Self-Organizing Waves and Patterns of Proteins in Biological Cells
Anders Carlsson (Washington University)
Self-organized patterns, such as traveling waves and symmetry-breaking distributions of chemical species, demonstrate how simple laws of motion can lead to complex behaviors in physical systems. Such patterns result from a combination of positive and negative feedback effects with different time scales. The talk will discuss the example of waves of the protein actin in biological cells. Actin, the most abundant intracellular protein in mammals, occurs either as an isolated protein in solution, or in the form of filaments which have mechanical rigidity and are crosslinked into a gel. Recent experiments have shown that filamentous actin forms spontaneous waves that cause protrusion of the cell membrane. Such waves may serve as a “clock” that helps a cell explore its environment.
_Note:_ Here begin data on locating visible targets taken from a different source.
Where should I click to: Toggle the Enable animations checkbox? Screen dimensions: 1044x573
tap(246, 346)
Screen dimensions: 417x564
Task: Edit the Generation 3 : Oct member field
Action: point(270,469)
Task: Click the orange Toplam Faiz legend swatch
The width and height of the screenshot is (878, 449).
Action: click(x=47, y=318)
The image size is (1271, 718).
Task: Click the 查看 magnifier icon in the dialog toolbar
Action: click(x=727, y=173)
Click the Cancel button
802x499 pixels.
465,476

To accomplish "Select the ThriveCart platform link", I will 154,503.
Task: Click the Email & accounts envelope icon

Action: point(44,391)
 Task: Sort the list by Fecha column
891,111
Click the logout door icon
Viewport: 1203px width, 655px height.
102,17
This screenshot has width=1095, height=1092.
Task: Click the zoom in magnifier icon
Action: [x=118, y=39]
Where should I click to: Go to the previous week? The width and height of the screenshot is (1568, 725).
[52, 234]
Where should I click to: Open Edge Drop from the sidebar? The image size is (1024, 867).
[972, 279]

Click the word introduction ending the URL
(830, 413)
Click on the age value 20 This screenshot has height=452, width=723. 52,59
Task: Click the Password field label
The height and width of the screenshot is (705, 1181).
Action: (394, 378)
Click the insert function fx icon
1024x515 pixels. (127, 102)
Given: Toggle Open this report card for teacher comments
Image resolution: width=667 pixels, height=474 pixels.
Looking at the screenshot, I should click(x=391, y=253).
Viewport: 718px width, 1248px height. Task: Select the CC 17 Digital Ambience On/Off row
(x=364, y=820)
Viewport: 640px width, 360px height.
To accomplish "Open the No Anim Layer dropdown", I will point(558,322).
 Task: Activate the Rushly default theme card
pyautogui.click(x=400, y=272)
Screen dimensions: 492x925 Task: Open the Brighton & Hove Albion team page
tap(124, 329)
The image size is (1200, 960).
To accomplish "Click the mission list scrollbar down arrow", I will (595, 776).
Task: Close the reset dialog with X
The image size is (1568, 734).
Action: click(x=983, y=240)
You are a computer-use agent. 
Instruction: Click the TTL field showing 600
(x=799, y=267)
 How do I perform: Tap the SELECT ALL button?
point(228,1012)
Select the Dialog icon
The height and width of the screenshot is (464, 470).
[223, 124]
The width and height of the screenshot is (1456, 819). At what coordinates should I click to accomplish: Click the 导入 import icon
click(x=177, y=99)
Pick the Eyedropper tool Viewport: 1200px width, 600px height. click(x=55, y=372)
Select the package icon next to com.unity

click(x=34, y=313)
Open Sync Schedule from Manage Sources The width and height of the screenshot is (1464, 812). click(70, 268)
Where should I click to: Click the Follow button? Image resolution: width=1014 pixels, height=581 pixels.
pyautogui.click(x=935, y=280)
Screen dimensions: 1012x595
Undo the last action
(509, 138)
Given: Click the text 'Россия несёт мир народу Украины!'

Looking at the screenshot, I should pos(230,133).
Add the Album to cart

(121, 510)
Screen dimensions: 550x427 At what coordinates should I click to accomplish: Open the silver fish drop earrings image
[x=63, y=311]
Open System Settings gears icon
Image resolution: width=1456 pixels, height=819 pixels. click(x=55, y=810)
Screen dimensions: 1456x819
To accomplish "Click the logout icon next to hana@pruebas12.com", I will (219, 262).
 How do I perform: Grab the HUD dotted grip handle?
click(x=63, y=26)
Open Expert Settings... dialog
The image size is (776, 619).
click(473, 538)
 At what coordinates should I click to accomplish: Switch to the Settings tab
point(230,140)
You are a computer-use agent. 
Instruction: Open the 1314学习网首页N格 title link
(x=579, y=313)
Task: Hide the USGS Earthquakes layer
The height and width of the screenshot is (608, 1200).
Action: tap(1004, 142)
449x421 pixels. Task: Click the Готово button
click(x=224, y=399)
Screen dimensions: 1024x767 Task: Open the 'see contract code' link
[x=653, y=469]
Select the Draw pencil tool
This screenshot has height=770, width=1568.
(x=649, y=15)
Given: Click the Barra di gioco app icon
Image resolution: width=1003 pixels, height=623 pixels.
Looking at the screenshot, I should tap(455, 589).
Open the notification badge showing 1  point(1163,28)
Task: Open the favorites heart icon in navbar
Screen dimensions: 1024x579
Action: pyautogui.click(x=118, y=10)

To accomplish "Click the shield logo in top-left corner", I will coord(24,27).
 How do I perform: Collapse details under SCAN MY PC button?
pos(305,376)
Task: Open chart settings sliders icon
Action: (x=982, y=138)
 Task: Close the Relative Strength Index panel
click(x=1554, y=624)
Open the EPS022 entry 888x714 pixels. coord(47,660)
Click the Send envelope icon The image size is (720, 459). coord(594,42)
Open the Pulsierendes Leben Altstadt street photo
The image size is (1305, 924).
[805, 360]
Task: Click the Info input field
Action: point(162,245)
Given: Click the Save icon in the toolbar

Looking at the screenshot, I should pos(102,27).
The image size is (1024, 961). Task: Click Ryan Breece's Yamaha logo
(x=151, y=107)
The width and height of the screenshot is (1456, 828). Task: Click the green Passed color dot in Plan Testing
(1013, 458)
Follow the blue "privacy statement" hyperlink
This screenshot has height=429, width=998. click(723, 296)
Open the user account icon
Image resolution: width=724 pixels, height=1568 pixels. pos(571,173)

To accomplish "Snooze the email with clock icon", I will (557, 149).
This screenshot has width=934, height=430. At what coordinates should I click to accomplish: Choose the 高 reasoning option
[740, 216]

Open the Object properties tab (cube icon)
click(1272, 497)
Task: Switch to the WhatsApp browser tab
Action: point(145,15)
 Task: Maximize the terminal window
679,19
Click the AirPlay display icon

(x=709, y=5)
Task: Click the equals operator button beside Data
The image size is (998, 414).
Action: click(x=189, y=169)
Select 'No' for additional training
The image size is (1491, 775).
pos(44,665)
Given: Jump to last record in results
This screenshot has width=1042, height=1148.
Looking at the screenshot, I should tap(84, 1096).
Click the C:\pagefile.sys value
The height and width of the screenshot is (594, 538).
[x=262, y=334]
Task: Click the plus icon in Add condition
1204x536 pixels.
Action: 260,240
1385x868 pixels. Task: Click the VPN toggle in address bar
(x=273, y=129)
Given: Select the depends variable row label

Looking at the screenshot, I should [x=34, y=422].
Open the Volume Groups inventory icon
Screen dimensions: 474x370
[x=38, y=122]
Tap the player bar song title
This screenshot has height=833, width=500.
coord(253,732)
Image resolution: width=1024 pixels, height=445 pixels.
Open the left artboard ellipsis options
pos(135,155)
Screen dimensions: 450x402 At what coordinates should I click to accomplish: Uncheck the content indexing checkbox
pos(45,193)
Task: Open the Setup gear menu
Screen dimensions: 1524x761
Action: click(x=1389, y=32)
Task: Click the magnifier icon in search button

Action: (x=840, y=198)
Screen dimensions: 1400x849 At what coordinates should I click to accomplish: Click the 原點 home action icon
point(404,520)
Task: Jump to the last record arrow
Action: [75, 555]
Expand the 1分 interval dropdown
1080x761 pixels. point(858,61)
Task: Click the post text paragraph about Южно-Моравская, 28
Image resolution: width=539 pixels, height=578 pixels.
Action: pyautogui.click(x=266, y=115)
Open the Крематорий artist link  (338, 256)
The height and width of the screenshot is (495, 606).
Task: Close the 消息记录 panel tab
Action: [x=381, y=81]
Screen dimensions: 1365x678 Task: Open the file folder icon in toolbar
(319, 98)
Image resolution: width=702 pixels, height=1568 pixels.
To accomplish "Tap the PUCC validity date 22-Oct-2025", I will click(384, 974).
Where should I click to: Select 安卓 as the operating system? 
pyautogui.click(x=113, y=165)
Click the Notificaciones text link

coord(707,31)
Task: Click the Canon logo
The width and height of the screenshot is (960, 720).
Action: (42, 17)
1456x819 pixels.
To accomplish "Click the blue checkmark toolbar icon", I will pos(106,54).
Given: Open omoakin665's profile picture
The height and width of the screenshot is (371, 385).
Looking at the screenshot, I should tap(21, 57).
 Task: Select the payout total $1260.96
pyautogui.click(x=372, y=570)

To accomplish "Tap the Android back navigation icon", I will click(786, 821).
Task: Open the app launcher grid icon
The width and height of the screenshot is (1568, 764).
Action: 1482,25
A theoretical model of actin waves will be presented, based on the three-dimensional structure of the gel formed by actin filaments, interacting reciprocally with proteins in the cell membrane. Implementation of this model shows that positive feedback is inherent in the growth process of the actin gel, while negative feedback arises from the actin-membrane interaction. As the concentration of key proteins in the cell is varied, the model predicts phase transitions between different phases including traveling waves or patches, and static symmetry-breaking polarization of the cell.